• Work to complete
Please set down the entire listing exactly.
○ ○ ○
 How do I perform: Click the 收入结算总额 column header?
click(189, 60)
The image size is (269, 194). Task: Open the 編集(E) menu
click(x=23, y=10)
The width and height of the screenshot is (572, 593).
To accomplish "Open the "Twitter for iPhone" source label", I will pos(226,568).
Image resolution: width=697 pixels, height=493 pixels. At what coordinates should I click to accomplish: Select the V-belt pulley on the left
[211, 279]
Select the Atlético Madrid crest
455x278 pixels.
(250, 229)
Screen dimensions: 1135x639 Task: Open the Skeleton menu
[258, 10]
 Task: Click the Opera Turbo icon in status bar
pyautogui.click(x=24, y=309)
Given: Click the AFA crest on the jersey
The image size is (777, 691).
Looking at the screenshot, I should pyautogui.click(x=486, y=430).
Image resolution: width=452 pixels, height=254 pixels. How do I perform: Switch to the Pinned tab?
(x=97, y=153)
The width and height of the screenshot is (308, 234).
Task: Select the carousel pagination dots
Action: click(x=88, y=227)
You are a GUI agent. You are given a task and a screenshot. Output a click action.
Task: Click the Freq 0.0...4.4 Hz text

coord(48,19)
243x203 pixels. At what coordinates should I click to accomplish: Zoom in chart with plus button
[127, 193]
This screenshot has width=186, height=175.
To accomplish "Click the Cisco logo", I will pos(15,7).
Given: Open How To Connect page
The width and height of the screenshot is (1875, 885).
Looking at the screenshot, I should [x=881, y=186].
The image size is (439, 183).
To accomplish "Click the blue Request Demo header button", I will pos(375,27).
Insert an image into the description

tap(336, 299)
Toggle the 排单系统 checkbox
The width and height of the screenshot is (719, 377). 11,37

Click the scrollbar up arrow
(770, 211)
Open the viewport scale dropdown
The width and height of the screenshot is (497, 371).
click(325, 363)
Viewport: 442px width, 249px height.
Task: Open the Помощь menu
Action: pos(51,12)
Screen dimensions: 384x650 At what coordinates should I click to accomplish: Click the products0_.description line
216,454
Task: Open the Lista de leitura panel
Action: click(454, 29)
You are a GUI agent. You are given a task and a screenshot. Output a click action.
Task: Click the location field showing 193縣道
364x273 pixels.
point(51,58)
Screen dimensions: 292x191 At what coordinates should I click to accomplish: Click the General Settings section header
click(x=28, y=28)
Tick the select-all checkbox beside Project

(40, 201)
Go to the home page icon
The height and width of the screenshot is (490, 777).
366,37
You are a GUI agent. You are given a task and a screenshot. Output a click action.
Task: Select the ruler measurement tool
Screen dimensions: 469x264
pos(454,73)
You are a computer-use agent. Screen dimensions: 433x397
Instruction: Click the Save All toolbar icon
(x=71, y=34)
○ ○ ○
• Result for this task
 How do I perform: Click the 收入结算总额 column header?
click(189, 60)
The image size is (269, 194). Task: Open the 編集(E) menu
click(x=23, y=10)
The width and height of the screenshot is (572, 593).
To accomplish "Open the "Twitter for iPhone" source label", I will pos(226,568).
Image resolution: width=697 pixels, height=493 pixels. At what coordinates should I click to accomplish: Select the V-belt pulley on the left
[211, 279]
Select the Atlético Madrid crest
455x278 pixels.
(250, 229)
Screen dimensions: 1135x639 Task: Open the Skeleton menu
[258, 10]
 Task: Click the Opera Turbo icon in status bar
pyautogui.click(x=24, y=309)
Given: Click the AFA crest on the jersey
The image size is (777, 691).
Looking at the screenshot, I should pyautogui.click(x=486, y=430).
Image resolution: width=452 pixels, height=254 pixels. How do I perform: Switch to the Pinned tab?
(x=97, y=153)
The width and height of the screenshot is (308, 234).
Task: Select the carousel pagination dots
Action: click(x=88, y=227)
You are a GUI agent. You are given a task and a screenshot. Output a click action.
Task: Click the Freq 0.0...4.4 Hz text

coord(48,19)
243x203 pixels. At what coordinates should I click to accomplish: Zoom in chart with plus button
[127, 193]
This screenshot has width=186, height=175.
To accomplish "Click the Cisco logo", I will pos(15,7).
Given: Open How To Connect page
The width and height of the screenshot is (1875, 885).
Looking at the screenshot, I should [x=881, y=186].
The image size is (439, 183).
To accomplish "Click the blue Request Demo header button", I will pos(375,27).
Insert an image into the description

tap(336, 299)
Toggle the 排单系统 checkbox
The width and height of the screenshot is (719, 377). 11,37

Click the scrollbar up arrow
(770, 211)
Open the viewport scale dropdown
The width and height of the screenshot is (497, 371).
click(325, 363)
Viewport: 442px width, 249px height.
Task: Open the Помощь menu
Action: pos(51,12)
Screen dimensions: 384x650 At what coordinates should I click to accomplish: Click the products0_.description line
216,454
Task: Open the Lista de leitura panel
Action: click(454, 29)
You are a GUI agent. You are given a task and a screenshot. Output a click action.
Task: Click the location field showing 193縣道
364x273 pixels.
point(51,58)
Screen dimensions: 292x191 At what coordinates should I click to accomplish: Click the General Settings section header
click(x=28, y=28)
Tick the select-all checkbox beside Project

(40, 201)
Go to the home page icon
The height and width of the screenshot is (490, 777).
366,37
You are a GUI agent. You are given a task and a screenshot. Output a click action.
Task: Select the ruler measurement tool
Screen dimensions: 469x264
pos(454,73)
You are a computer-use agent. Screen dimensions: 433x397
Instruction: Click the Save All toolbar icon
(x=71, y=34)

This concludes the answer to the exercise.